Problem statement: Which lines of the material hold the word "agent"? Copy each one.

Excerpted data:
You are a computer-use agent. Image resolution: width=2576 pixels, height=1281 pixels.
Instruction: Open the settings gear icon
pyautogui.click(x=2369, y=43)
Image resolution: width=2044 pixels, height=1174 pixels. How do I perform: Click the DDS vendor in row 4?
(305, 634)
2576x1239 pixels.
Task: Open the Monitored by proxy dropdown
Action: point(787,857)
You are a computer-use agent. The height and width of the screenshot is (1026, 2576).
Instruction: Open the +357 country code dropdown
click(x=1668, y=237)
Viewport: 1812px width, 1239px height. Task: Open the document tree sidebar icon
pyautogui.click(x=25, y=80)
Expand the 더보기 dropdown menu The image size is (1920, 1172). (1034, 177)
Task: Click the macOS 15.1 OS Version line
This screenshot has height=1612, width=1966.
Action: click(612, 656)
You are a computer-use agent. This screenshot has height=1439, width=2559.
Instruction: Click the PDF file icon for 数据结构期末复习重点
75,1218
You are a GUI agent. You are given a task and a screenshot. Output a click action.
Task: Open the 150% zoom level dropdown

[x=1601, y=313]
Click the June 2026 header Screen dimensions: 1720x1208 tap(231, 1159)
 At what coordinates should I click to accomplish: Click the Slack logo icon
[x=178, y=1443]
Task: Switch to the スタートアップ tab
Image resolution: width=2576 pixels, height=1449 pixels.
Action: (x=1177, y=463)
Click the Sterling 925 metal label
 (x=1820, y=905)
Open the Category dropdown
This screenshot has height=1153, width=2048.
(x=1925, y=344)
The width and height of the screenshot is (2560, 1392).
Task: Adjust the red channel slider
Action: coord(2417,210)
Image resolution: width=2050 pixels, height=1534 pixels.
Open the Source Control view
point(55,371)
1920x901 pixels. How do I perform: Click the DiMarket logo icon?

Answer:
You are a computer-use agent. Image resolution: width=2576 pixels, height=1281 pixels.
You are a computer-use agent. The height and width of the screenshot is (1026, 2576).
You are a computer-use agent. This screenshot has height=1439, width=2559.
You are a GUI agent. You are given a task and a screenshot. Output a click action.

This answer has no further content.